Mesityl oxide exhibits moderate acute toxicity through various exposure routes. The oral LD50 in rats is 1120 mg/kg, indicating potential harm if ingested in significant quantities.⁹ Inhalation LC50 for rats over 4 hours is approximately 1000 mg/m³, while the dermal LD50 in rabbits is around 5000 mg/kg, suggesting lower absorption through skin but still requiring caution.³⁵ The compound acts as an irritant to the skin, eyes, and respiratory tract, causing redness, pain, coughing, and sore throat upon contact or inhalation.¹ Chronic exposure to mesityl oxide may lead to liver and kidney damage, as observed in animal studies at concentrations around 100 ppm.³⁶ High levels can produce narcotic effects, including drowsiness, headache, dizziness, and central nervous system depression, with symptoms such as nausea and loss of coordination.⁸ These effects are exacerbated by alcohol consumption, which enhances the substance's harmful impact on the body.⁶ Additionally, its volatility contributes to inhalation risks in poorly ventilated areas.¹ Occupational exposure limits have been established to mitigate health risks: the OSHA permissible exposure limit (PEL) is 25 ppm as an 8-hour time-weighted average (TWA), the NIOSH recommended exposure limit (REL) is 10 ppm TWA, the immediately dangerous to life or health (IDLH) concentration is 1400 ppm, and the ACGIH threshold limit value (TLV) is 15 ppm TWA with a short-term exposure limit (STEL) of 25 ppm.³⁷ Mesityl oxide's flammable vapors pose explosion hazards within 1.4-7.2% concentration in air.¹ Safe handling requires personal protective equipment (PPE) such as gloves, goggles, and respirators, along with storage in cool, well-ventilated areas away from ignition sources.⁸

Environmental fate and regulations

Mesityl oxide exhibits limited persistence in environmental compartments such as water, soil, and air, with an estimated half-life of less than 2 months in aerobic surface waters.
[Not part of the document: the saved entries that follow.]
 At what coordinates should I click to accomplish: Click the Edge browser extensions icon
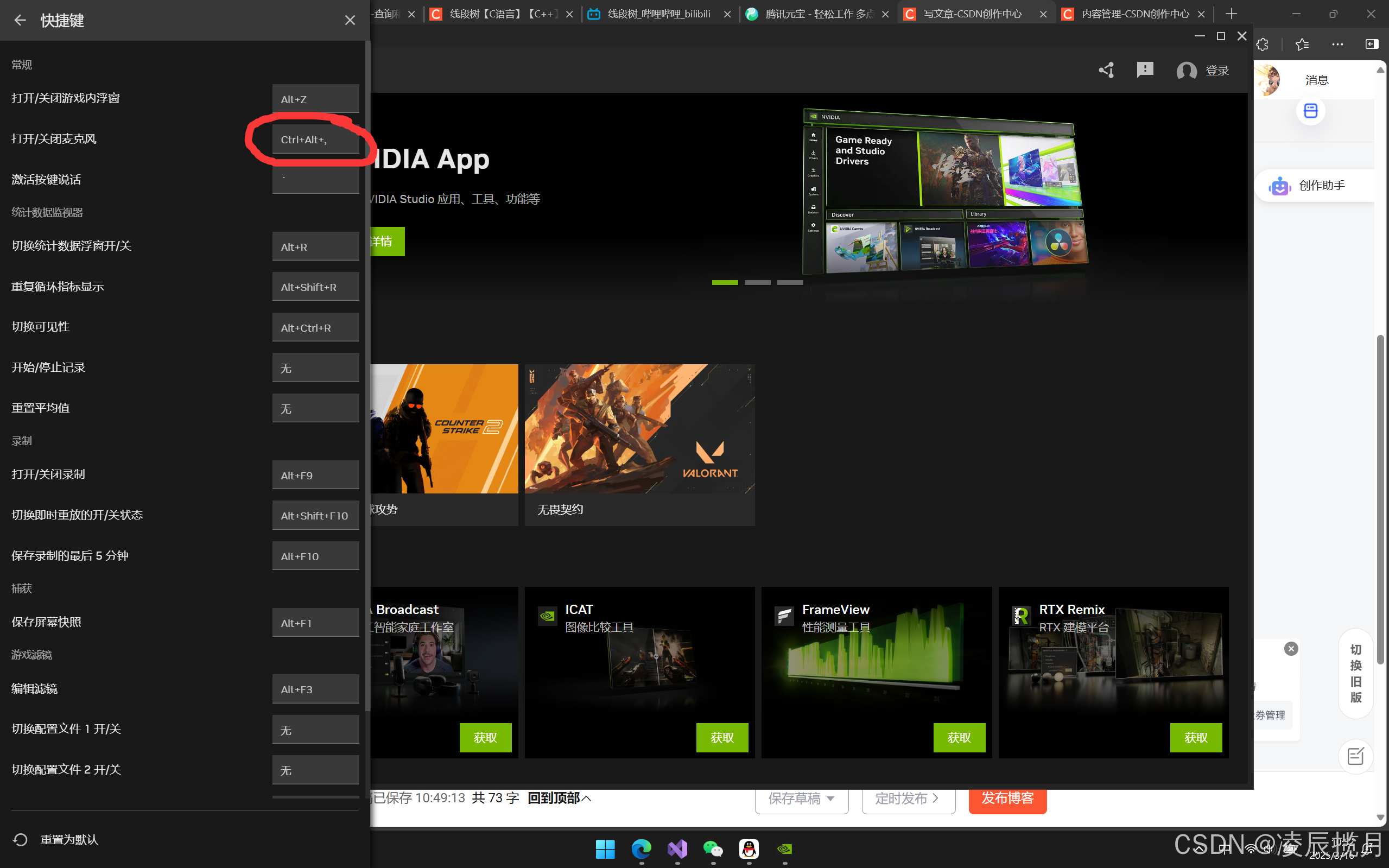[1262, 44]
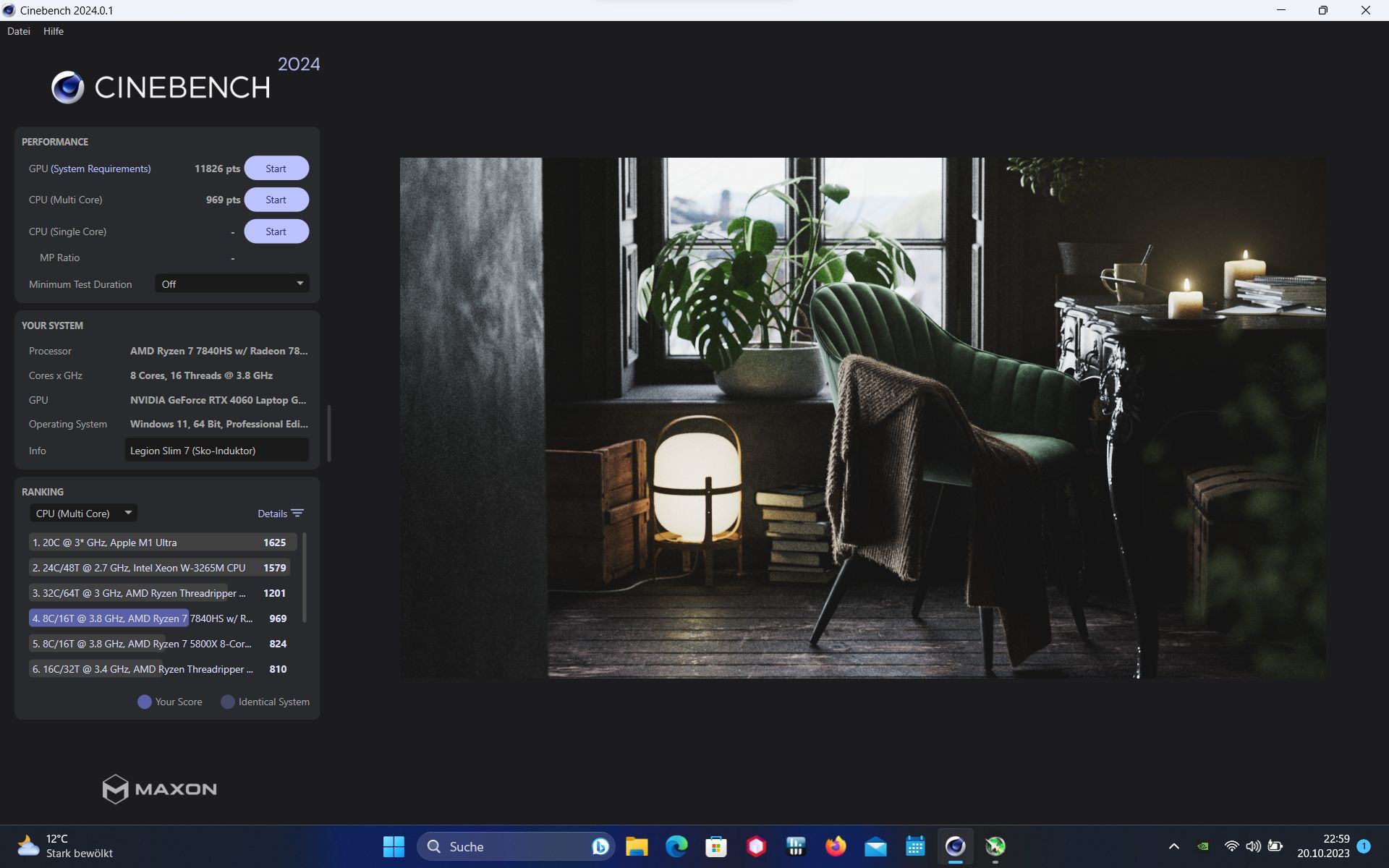This screenshot has height=868, width=1389.
Task: Click the Wi-Fi network tray icon
Action: tap(1231, 846)
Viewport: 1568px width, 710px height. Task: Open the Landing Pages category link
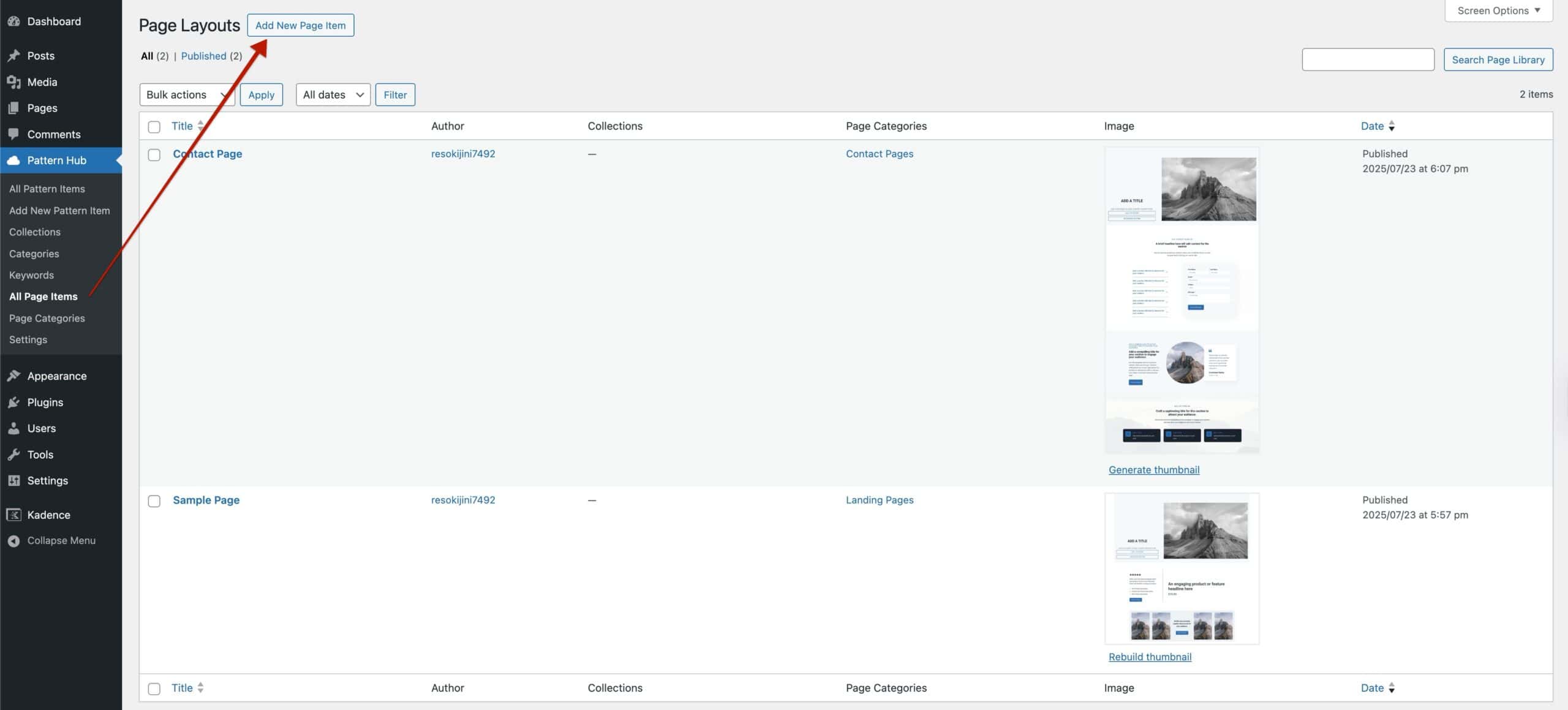click(879, 500)
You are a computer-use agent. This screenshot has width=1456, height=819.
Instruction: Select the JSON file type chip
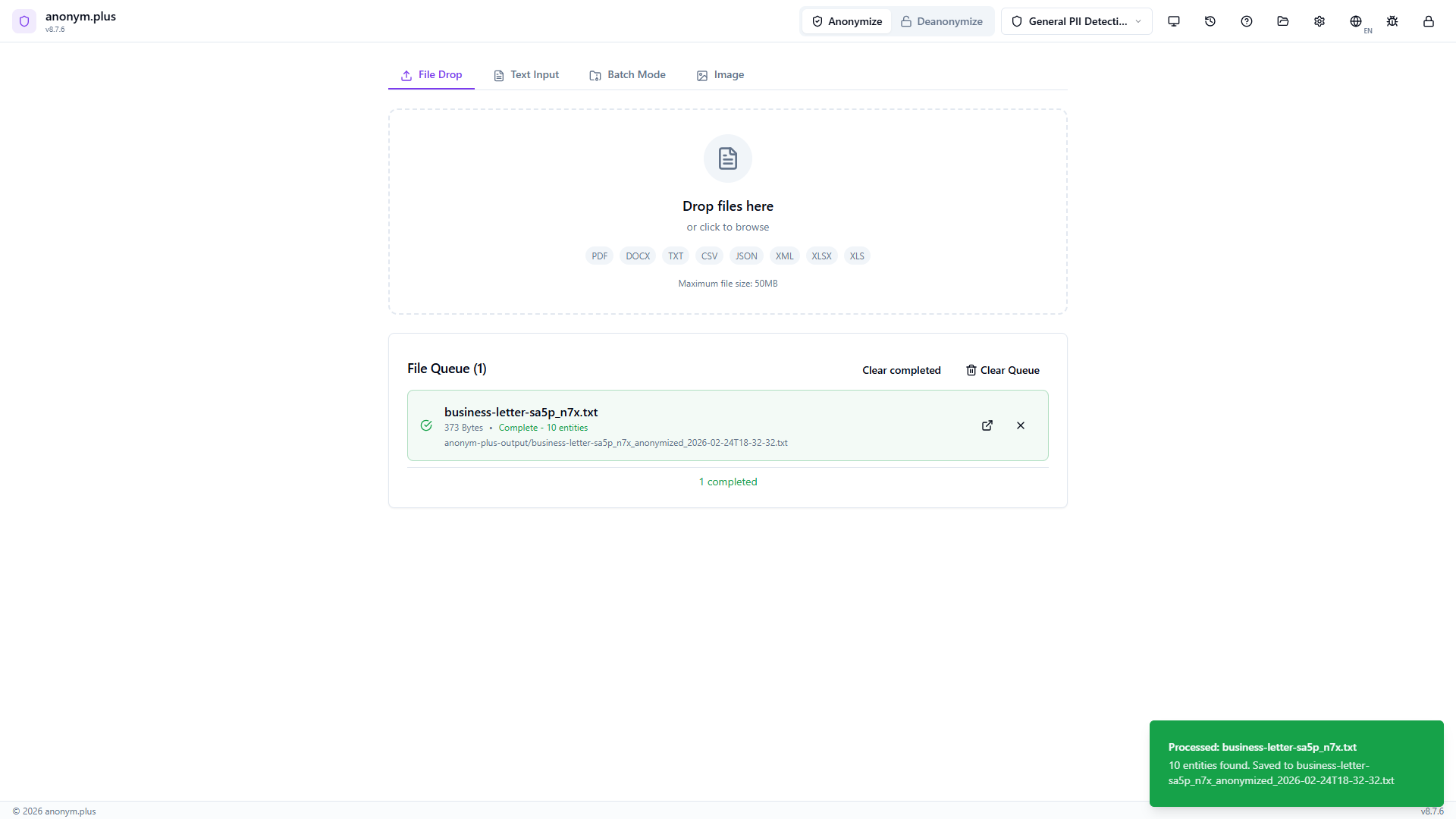coord(746,256)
It is readily biodegradable under aerobic conditions, achieving a theoretical biochemical oxygen demand (BOD) of 74% over 5 days when incubated with sewage inoculum. Due to its low octanol-water partition coefficient (log Kow = 1.37), mesityl oxide has a low potential for bioaccumulation in organisms. Its volatility, characterized by a vapor pressure of approximately 8.76 mmHg at 25°C, facilitates atmospheric dispersion following release. In terms of ecotoxicity, mesityl oxide is harmful to aquatic organisms, with acute toxicity values including a 96-hour LC50 of 72.93 mg/L for fish (Danio rerio) and an EC50 of 20.4 mg/L for algae (Pseudokirchneriella subcapitata) over 72 hours. It demonstrates moderate acute toxicity to aquatic invertebrates, such as a 48-hour EC50 of 89.1 mg/L for Daphnia magna. Mesityl oxide poses a potential risk as a groundwater contaminant from industrial spills, given its moderate solubility in water (approximately 25 g/L at 20 °C) and limited soil adsorption. Under the U.S. Toxic Substances Control Act (TSCA), the Environmental Protection Agency (EPA) issued a final test rule in February 2025 requiring manufacturers to conduct further environmental fate, ecotoxicity, and exposure testing on mesityl oxide, which was withdrawn later in 2025 after the testing was completed. In the European Union, it is registered under the REACH regulation, with hazard classifications for flammability and aquatic hazards. Mesityl oxide is considered a hazardous waste under the Resource Conservation and Recovery Act (RCRA) when discarded due to its ignitability, and it is classified by the Department of Transportation (DOT) as a flammable liquid (UN 1229, Class 3). Biodegradation under aerobic conditions serves as a primary mitigation strategy, particularly in wastewater treatment from acetone production facilities where mesityl oxide may occur as a byproduct. Monitoring and containment practices in industrial settings help prevent releases. Globally, its environmental impact remains low due to contained industrial use as a solvent in paints and coatings, though regulations limit emissions to minimize volatile organic compound (VOC) contributions to air pollution.